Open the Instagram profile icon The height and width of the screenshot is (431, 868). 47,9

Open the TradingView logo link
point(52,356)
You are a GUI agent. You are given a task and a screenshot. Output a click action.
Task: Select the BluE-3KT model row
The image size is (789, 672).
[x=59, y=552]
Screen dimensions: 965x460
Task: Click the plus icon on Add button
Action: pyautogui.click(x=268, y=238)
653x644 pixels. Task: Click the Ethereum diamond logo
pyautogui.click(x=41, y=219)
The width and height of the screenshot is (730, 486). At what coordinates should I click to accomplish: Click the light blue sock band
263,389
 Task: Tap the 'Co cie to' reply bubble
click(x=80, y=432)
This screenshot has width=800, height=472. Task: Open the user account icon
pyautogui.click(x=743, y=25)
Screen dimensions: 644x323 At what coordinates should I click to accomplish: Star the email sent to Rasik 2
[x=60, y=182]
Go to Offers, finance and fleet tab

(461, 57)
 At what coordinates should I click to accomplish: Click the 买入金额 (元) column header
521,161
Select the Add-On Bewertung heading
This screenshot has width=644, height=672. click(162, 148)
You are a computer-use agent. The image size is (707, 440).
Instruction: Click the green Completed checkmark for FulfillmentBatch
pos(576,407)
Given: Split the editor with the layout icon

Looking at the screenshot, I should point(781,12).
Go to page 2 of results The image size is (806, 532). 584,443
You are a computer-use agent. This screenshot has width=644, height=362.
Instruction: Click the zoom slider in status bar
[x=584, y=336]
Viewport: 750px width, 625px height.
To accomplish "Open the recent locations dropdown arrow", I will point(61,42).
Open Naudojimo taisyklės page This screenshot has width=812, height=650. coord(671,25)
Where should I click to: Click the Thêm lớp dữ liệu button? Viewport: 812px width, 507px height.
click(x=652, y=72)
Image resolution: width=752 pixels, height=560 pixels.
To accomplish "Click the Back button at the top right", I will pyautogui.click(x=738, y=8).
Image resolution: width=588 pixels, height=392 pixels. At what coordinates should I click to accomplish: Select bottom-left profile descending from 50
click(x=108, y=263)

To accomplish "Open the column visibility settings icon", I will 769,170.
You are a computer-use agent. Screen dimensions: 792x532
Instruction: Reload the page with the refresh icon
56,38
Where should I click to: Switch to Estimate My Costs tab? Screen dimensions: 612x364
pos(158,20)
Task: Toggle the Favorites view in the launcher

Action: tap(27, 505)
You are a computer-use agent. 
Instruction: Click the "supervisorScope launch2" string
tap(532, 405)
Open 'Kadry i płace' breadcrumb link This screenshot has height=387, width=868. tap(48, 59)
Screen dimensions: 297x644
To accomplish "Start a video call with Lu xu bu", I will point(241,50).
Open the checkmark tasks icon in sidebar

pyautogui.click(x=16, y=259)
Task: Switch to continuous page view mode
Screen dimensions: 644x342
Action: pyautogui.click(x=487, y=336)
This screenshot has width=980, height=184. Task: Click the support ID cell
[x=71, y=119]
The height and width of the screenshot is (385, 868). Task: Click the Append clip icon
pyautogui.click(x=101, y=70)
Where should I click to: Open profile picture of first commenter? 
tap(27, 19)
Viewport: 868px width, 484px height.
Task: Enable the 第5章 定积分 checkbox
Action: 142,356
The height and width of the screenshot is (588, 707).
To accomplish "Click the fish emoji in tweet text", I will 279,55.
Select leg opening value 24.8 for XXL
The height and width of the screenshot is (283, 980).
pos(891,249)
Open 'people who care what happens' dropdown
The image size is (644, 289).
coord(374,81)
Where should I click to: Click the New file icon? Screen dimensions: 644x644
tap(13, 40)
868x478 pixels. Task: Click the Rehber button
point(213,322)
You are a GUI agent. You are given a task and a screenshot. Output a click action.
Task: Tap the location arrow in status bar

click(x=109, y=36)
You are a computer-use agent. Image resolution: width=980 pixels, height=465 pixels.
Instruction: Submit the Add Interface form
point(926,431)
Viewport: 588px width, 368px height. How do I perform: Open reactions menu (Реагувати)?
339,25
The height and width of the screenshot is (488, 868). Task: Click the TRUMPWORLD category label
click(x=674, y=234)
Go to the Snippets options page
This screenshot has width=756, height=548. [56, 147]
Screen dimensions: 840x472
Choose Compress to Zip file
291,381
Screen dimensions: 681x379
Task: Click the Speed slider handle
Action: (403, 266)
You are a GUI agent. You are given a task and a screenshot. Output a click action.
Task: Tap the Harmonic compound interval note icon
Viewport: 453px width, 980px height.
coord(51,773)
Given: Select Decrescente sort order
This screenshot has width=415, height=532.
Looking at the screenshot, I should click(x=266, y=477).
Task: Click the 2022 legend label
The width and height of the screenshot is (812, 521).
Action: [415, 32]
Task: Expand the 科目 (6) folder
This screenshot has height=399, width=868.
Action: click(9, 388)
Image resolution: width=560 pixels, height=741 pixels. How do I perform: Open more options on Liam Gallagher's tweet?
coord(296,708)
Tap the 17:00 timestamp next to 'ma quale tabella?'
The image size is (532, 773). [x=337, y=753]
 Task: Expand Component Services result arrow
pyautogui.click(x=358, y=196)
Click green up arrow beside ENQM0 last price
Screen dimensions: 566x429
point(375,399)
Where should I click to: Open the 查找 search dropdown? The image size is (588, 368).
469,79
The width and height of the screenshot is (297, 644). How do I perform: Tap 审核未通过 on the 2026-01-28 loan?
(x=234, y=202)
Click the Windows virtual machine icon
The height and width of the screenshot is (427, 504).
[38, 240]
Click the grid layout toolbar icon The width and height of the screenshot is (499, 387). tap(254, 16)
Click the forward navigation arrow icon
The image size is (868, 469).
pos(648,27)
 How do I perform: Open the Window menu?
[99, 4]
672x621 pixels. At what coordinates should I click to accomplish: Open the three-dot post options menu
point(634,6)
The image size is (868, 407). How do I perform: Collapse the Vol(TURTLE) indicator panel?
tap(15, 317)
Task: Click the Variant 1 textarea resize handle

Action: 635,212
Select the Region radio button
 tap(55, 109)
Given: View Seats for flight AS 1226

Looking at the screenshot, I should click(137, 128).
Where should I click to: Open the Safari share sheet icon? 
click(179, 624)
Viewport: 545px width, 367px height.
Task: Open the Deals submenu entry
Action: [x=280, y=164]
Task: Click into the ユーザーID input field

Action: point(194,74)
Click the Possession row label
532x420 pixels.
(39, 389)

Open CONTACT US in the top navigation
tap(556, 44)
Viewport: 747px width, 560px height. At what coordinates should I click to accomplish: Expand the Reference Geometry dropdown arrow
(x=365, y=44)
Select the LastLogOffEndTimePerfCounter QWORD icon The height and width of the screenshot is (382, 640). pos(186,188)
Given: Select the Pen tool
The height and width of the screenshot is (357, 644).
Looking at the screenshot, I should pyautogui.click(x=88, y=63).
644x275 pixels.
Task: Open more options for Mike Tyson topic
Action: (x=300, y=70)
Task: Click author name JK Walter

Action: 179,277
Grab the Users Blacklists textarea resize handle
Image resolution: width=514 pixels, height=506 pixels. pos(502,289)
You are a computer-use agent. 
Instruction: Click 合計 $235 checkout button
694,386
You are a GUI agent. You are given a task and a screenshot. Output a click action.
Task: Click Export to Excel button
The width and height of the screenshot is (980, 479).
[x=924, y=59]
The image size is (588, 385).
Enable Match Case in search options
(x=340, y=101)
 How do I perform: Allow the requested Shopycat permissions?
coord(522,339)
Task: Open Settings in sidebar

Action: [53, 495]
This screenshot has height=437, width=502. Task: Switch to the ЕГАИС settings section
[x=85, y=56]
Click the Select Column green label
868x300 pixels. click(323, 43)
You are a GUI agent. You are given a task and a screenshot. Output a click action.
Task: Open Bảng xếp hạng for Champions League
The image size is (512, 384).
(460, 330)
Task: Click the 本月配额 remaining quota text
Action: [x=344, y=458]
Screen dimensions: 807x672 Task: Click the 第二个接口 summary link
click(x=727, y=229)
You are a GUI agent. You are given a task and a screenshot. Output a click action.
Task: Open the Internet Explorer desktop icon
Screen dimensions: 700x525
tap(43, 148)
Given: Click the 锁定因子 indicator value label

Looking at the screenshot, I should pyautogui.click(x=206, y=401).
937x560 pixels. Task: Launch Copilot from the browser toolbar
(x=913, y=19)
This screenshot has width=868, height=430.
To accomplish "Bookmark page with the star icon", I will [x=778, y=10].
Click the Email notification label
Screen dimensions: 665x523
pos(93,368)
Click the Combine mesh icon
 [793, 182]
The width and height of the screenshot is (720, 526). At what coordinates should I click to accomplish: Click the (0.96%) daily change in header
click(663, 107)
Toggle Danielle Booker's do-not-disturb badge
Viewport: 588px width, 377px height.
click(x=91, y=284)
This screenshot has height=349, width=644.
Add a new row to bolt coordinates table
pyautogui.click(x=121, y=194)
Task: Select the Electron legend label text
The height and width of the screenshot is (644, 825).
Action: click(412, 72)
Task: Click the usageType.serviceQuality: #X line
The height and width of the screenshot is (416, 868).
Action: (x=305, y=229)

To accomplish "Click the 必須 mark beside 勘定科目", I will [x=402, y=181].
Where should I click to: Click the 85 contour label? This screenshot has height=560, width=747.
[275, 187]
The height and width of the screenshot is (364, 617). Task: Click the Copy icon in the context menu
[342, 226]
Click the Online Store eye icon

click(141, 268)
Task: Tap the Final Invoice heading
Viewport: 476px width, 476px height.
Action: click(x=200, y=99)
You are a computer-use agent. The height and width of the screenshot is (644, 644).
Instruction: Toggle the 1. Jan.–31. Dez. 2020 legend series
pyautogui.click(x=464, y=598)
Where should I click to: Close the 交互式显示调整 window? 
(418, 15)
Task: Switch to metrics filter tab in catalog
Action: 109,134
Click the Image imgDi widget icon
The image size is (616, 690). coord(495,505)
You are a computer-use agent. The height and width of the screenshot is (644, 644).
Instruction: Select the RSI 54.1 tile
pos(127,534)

INSTRUCTIONS TO FOLLOW
Starting at the line above that contains "Add a new row to bolt coordinates table", write out each line exactly until the line that contains "Task: Click the usageType.serviceQuality: #X" has been written, and stop there.

SOLVED PROBLEM
Add a new row to bolt coordinates table
pyautogui.click(x=121, y=194)
Task: Select the Electron legend label text
The height and width of the screenshot is (644, 825).
Action: click(412, 72)
Task: Click the usageType.serviceQuality: #X line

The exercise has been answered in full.